Written problem =
Convert the rows from the line containing "The height and width of the screenshot is (814, 815)." through the line containing "coord(412,218)", both included, into a JSON list of strings with one string per line. Leave out blank lines.

::: Recorded data

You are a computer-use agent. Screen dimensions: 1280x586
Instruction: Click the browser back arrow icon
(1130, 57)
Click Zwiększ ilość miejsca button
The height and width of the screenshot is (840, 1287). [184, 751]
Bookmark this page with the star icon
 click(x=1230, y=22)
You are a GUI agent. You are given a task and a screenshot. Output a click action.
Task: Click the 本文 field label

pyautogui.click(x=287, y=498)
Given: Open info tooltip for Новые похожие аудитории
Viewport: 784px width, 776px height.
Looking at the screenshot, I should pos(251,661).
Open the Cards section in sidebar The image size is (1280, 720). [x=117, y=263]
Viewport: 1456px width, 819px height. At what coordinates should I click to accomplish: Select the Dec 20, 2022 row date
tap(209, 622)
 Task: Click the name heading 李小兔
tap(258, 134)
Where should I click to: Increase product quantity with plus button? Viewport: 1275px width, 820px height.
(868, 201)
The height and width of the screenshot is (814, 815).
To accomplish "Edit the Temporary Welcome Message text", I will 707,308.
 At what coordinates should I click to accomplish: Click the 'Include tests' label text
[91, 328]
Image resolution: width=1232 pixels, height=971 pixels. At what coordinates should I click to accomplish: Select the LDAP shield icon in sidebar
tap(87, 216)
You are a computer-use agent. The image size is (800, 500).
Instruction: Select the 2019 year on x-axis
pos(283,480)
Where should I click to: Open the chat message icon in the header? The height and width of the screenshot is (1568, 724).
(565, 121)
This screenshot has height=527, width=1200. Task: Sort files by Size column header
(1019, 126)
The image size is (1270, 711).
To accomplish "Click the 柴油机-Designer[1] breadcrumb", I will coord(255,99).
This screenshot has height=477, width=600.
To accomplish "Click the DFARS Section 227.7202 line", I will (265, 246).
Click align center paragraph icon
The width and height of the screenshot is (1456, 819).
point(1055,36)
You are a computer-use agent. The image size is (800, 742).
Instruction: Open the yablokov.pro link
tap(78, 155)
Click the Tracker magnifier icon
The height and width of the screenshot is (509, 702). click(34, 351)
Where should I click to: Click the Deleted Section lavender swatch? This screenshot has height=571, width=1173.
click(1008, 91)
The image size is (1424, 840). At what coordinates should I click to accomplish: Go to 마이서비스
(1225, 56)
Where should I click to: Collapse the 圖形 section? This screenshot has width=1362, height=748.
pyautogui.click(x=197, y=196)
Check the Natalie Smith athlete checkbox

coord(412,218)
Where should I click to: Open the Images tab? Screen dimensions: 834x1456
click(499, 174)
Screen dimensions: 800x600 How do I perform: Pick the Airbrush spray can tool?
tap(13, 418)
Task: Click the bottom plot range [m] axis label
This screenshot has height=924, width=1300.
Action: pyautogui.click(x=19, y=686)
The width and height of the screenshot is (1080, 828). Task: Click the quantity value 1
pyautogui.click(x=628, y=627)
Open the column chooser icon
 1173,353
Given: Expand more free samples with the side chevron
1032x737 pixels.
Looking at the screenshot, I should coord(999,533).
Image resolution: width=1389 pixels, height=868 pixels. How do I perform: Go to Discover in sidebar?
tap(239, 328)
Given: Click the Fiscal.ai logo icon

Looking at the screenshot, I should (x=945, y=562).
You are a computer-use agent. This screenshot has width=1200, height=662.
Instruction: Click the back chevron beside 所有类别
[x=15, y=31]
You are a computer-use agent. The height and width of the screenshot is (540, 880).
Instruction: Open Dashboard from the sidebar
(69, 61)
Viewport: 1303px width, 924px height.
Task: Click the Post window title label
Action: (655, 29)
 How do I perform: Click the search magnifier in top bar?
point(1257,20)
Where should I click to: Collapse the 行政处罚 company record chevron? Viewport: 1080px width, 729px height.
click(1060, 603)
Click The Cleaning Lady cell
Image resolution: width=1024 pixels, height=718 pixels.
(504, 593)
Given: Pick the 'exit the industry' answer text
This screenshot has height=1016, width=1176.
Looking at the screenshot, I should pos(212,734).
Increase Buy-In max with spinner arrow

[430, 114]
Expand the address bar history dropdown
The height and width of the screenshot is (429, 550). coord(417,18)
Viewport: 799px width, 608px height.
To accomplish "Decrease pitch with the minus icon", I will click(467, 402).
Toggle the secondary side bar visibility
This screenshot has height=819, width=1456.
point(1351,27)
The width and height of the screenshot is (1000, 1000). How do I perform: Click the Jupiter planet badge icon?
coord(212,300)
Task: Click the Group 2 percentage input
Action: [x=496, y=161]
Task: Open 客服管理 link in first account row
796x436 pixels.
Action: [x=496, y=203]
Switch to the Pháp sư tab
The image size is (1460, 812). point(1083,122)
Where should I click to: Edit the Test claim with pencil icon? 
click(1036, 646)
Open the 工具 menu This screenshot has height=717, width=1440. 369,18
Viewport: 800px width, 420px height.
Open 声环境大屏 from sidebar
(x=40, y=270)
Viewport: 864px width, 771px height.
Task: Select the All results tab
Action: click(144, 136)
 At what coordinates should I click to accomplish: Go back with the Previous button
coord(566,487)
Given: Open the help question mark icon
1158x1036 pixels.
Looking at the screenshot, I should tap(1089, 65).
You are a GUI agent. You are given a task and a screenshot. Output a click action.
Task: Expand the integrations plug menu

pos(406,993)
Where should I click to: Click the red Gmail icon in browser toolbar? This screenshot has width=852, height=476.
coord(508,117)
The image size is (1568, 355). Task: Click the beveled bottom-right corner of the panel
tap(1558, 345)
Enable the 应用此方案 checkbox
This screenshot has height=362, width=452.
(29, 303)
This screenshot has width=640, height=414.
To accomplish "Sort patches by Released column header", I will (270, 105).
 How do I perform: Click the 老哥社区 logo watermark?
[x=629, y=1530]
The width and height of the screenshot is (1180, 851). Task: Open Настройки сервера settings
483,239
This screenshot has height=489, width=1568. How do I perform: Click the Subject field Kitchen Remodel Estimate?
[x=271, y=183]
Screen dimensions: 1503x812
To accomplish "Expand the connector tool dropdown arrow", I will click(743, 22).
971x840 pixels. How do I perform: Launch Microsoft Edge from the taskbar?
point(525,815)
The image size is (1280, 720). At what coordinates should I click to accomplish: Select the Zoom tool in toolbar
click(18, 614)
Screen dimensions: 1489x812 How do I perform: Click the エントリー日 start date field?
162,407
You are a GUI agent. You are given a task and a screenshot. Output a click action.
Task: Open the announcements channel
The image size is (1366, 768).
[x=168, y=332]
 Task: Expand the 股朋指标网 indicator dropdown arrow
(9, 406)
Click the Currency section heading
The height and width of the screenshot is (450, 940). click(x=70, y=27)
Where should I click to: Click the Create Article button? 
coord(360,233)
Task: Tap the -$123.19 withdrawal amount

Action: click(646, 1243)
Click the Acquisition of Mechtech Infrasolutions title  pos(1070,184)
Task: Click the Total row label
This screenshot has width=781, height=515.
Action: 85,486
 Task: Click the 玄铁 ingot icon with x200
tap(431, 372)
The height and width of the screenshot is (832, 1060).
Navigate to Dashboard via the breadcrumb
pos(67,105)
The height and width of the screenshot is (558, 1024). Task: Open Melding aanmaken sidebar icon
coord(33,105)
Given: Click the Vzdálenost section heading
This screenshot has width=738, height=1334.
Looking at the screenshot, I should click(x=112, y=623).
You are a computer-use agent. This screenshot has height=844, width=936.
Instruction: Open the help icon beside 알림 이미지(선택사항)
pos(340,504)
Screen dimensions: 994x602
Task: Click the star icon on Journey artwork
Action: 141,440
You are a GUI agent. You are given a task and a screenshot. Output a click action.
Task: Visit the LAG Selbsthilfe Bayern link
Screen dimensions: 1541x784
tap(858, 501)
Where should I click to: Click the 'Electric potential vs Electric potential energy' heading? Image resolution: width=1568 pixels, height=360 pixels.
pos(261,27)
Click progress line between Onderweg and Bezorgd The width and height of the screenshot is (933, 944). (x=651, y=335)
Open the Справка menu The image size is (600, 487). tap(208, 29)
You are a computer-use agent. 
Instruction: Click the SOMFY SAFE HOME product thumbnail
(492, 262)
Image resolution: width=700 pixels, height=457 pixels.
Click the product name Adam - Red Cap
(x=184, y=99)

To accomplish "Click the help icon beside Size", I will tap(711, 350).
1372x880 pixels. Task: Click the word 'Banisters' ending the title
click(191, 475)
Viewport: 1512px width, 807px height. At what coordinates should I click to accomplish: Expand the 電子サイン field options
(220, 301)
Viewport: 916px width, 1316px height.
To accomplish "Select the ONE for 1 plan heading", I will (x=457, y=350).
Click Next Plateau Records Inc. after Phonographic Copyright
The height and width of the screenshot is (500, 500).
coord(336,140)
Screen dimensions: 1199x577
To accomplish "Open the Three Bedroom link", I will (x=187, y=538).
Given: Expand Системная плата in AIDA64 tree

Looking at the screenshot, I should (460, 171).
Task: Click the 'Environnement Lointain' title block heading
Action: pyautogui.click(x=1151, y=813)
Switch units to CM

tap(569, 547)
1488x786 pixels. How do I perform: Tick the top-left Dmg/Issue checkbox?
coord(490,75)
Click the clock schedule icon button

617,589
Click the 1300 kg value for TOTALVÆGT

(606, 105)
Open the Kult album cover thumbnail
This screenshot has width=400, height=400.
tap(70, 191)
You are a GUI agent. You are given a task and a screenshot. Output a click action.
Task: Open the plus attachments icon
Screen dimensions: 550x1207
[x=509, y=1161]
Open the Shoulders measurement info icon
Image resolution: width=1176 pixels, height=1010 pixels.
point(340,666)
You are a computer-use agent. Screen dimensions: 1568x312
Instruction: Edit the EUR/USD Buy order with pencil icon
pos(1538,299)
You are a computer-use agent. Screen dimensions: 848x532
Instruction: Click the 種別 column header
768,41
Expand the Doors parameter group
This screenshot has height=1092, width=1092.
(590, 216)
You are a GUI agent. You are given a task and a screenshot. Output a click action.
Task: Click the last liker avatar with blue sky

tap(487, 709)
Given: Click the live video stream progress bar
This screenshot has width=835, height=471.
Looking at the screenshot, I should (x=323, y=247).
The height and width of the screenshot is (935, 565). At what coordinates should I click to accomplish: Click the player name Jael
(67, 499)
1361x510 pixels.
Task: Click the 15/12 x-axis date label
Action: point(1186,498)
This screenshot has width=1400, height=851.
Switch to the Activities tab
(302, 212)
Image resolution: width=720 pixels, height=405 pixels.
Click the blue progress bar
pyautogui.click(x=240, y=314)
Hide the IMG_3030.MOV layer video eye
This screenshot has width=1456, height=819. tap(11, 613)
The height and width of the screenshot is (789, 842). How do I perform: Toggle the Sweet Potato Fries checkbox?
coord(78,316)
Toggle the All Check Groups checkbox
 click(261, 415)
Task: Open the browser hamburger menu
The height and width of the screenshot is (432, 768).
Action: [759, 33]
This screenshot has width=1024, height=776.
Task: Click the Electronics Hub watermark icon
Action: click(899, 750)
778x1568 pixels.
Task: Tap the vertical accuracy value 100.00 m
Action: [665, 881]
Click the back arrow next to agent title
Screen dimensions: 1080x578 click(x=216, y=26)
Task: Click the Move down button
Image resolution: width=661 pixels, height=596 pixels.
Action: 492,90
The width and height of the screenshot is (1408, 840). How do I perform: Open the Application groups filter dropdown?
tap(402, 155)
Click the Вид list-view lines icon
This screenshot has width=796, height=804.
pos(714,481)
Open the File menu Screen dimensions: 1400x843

::::::

Task answer =
[
  "The height and width of the screenshot is (814, 815).",
  "To accomplish \"Edit the Temporary Welcome Message text\", I will 707,308.",
  " At what coordinates should I click to accomplish: Click the 'Include tests' label text",
  "[91, 328]",
  "Image resolution: width=1232 pixels, height=971 pixels. At what coordinates should I click to accomplish: Select the LDAP shield icon in sidebar",
  "tap(87, 216)",
  "You are a computer-use agent. The image size is (800, 500).",
  "Instruction: Select the 2019 year on x-axis",
  "pos(283,480)",
  "Where should I click to: Open the chat message icon in the header? The height and width of the screenshot is (1568, 724).",
  "(565, 121)",
  "This screenshot has height=527, width=1200. Task: Sort files by Size column header",
  "(1019, 126)",
  "The image size is (1270, 711).",
  "To accomplish \"Click the 柴油机-Designer[1] breadcrumb\", I will coord(255,99).",
  "This screenshot has height=477, width=600.",
  "To accomplish \"Click the DFARS Section 227.7202 line\", I will (265, 246).",
  "Click align center paragraph icon",
  "The width and height of the screenshot is (1456, 819).",
  "point(1055,36)",
  "You are a computer-use agent. The image size is (800, 742).",
  "Instruction: Open the yablokov.pro link",
  "tap(78, 155)",
  "Click the Tracker magnifier icon",
  "The height and width of the screenshot is (509, 702). click(34, 351)",
  "Where should I click to: Click the Deleted Section lavender swatch? This screenshot has height=571, width=1173.",
  "click(1008, 91)",
  "The image size is (1424, 840). At what coordinates should I click to accomplish: Go to 마이서비스",
  "(1225, 56)",
  "Where should I click to: Collapse the 圖形 section? This screenshot has width=1362, height=748.",
  "pyautogui.click(x=197, y=196)",
  "Check the Natalie Smith athlete checkbox",
  "coord(412,218)"
]